Task instructions:
Copy the entries from the line containing "Topics tag icon" down through the line containing "Action: click(x=363, y=108)", changing "At what coordinates should I click to accomplish" to "Where should I click to" wherever it occurs and leaving everything else as it is.

++++

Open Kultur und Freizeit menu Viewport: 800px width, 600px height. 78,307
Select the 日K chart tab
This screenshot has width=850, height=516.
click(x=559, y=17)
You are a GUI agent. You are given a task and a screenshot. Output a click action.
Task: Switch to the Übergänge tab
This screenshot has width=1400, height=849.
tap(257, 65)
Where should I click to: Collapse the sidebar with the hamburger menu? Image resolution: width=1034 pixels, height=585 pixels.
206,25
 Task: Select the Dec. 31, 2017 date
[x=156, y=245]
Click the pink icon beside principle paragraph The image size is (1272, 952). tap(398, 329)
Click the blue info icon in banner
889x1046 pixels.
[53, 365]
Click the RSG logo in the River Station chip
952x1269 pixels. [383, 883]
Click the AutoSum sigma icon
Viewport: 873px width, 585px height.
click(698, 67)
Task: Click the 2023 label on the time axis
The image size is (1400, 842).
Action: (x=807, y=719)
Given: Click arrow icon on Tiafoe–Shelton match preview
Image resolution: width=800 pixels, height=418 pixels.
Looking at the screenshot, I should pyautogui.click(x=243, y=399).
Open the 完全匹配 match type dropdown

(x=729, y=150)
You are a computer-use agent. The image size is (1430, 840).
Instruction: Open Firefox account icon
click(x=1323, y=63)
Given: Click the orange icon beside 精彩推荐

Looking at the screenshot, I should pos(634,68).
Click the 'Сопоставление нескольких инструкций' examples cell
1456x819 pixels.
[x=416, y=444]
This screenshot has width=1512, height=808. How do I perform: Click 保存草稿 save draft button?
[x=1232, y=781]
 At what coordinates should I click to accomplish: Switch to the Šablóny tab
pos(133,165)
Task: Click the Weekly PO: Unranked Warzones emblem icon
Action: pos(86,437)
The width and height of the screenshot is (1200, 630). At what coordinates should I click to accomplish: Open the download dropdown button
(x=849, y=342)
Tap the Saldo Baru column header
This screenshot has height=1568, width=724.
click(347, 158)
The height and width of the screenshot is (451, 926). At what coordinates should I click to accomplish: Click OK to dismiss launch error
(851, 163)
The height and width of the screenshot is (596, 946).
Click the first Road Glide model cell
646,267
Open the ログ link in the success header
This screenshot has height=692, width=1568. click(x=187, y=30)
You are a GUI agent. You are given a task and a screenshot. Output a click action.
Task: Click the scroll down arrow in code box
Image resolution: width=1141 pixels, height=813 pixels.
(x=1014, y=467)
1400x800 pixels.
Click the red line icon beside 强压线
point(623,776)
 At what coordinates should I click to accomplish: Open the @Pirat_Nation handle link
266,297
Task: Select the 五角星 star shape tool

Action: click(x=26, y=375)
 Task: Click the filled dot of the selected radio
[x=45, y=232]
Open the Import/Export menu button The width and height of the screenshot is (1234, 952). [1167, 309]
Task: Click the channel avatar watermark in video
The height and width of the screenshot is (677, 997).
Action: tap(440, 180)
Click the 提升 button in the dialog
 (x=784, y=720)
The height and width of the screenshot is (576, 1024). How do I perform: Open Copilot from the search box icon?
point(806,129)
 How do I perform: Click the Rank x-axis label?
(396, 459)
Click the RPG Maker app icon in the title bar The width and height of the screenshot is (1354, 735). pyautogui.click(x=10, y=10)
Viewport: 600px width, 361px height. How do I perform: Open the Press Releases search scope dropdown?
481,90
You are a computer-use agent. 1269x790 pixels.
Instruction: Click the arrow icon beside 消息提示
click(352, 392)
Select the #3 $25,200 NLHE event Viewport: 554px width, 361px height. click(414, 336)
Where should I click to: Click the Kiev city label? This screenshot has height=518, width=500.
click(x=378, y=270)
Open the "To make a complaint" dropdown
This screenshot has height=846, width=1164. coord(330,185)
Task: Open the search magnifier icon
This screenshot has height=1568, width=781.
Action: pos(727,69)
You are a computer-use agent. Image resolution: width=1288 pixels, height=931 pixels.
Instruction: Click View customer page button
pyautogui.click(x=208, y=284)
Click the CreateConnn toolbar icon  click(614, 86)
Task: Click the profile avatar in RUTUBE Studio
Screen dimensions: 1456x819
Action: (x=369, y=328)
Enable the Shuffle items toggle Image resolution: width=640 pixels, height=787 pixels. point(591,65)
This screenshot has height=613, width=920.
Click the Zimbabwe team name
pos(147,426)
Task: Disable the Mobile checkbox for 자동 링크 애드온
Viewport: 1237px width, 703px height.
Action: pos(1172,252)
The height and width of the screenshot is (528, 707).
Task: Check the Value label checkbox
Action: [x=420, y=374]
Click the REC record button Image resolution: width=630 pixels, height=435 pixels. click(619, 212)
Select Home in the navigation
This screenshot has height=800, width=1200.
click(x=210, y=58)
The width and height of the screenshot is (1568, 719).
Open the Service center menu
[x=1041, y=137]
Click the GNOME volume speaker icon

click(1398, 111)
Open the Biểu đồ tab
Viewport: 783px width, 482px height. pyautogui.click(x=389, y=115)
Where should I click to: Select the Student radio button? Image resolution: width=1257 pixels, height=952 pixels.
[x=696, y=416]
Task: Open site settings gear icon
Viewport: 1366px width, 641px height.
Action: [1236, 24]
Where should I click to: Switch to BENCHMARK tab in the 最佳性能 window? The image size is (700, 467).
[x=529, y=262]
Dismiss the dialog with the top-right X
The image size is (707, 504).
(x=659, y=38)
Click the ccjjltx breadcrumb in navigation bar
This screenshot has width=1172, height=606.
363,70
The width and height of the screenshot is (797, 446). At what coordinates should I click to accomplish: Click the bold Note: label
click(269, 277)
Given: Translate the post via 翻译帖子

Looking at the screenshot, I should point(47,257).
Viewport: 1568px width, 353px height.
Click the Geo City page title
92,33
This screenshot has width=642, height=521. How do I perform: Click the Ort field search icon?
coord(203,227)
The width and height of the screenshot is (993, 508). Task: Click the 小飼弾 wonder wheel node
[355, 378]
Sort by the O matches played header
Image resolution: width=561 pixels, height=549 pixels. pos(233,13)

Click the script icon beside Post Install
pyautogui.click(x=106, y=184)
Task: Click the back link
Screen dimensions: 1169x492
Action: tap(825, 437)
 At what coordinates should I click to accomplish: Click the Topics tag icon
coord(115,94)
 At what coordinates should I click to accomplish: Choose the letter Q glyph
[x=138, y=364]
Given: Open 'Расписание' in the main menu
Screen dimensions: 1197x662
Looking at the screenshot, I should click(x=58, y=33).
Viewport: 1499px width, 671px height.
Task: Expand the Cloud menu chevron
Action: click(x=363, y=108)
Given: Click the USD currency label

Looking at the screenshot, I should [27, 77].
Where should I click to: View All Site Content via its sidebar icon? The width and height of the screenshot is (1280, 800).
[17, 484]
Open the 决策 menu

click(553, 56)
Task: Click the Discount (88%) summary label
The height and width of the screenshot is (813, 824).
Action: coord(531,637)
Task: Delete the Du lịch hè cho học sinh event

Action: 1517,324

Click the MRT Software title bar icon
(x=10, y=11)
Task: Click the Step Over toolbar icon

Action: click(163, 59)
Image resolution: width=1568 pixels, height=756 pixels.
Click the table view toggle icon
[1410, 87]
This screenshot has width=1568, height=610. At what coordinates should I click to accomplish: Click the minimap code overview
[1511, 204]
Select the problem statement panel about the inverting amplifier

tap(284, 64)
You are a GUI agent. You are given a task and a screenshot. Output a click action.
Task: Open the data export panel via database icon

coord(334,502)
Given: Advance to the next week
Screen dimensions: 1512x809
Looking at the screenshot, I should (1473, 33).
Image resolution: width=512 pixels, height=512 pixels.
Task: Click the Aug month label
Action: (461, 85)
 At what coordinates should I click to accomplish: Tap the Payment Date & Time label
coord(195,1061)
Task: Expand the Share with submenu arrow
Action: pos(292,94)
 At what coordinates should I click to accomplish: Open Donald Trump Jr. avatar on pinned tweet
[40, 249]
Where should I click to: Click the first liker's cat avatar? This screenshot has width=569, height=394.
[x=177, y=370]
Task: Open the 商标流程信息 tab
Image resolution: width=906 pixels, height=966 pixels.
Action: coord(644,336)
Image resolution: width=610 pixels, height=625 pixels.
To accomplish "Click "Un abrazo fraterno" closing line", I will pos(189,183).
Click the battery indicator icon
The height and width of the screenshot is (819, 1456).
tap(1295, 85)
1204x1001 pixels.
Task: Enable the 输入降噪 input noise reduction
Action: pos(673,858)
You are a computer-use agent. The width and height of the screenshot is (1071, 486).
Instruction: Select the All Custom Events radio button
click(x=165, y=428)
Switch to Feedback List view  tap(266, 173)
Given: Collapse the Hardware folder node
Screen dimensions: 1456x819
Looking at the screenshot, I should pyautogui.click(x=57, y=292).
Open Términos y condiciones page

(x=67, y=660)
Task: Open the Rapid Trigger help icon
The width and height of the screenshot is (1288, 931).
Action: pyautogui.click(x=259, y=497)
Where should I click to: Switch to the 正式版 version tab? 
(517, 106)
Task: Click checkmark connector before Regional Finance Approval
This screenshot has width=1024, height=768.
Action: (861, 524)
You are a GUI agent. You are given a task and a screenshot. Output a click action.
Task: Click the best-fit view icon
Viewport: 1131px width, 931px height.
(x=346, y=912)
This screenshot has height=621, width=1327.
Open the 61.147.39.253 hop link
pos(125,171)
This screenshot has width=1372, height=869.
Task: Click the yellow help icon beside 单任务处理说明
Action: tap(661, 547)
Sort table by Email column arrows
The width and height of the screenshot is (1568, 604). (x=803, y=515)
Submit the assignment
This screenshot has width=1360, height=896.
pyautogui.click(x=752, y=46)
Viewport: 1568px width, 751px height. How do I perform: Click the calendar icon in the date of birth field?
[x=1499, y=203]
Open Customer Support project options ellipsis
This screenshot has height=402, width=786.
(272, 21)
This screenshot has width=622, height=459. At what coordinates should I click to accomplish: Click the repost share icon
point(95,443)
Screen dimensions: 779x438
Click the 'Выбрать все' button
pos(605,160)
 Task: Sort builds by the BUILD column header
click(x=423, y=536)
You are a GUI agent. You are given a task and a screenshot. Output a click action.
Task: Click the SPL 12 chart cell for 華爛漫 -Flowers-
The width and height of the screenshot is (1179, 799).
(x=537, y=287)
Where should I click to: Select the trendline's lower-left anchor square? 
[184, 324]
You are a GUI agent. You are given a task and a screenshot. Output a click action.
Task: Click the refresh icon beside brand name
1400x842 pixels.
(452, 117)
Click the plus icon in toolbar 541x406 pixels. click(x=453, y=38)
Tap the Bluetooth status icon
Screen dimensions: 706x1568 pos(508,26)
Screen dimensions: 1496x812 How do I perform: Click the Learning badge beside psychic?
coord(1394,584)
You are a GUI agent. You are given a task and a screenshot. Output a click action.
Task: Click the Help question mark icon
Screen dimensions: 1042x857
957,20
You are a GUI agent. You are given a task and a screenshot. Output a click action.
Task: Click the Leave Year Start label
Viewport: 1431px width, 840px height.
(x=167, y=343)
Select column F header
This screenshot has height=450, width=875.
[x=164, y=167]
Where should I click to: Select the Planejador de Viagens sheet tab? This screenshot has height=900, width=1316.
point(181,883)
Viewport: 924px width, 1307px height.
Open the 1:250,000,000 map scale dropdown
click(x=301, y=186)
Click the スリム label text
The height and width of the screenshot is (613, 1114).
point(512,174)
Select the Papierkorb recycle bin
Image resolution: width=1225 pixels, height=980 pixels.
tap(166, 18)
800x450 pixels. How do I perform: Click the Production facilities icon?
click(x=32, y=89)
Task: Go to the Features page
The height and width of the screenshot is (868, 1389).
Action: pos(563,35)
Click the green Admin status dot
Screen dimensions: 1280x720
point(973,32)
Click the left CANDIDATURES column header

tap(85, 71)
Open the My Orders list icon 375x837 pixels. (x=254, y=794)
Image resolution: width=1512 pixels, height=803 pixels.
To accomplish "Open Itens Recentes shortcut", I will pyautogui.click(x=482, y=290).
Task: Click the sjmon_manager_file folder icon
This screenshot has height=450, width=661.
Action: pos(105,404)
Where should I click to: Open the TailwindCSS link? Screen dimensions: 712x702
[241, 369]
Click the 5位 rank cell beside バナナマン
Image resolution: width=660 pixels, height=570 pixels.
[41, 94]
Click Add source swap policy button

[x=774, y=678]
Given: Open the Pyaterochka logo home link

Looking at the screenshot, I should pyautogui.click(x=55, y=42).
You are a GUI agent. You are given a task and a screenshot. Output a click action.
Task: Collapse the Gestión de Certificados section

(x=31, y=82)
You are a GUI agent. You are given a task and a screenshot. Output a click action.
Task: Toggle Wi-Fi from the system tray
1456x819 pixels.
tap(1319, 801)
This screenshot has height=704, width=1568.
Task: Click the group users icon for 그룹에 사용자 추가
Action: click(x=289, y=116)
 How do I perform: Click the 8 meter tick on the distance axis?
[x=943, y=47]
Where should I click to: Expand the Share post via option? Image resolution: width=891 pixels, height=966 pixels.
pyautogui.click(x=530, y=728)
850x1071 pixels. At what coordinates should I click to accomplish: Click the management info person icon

++++

Problem solution:
 Where should I click to: Click the Topics tag icon
coord(115,94)
 Where should I click to: Choose the letter Q glyph
[x=138, y=364]
Given: Open 'Расписание' in the main menu
Screen dimensions: 1197x662
Looking at the screenshot, I should click(x=58, y=33).
Viewport: 1499px width, 671px height.
Task: Expand the Cloud menu chevron
Action: click(x=363, y=108)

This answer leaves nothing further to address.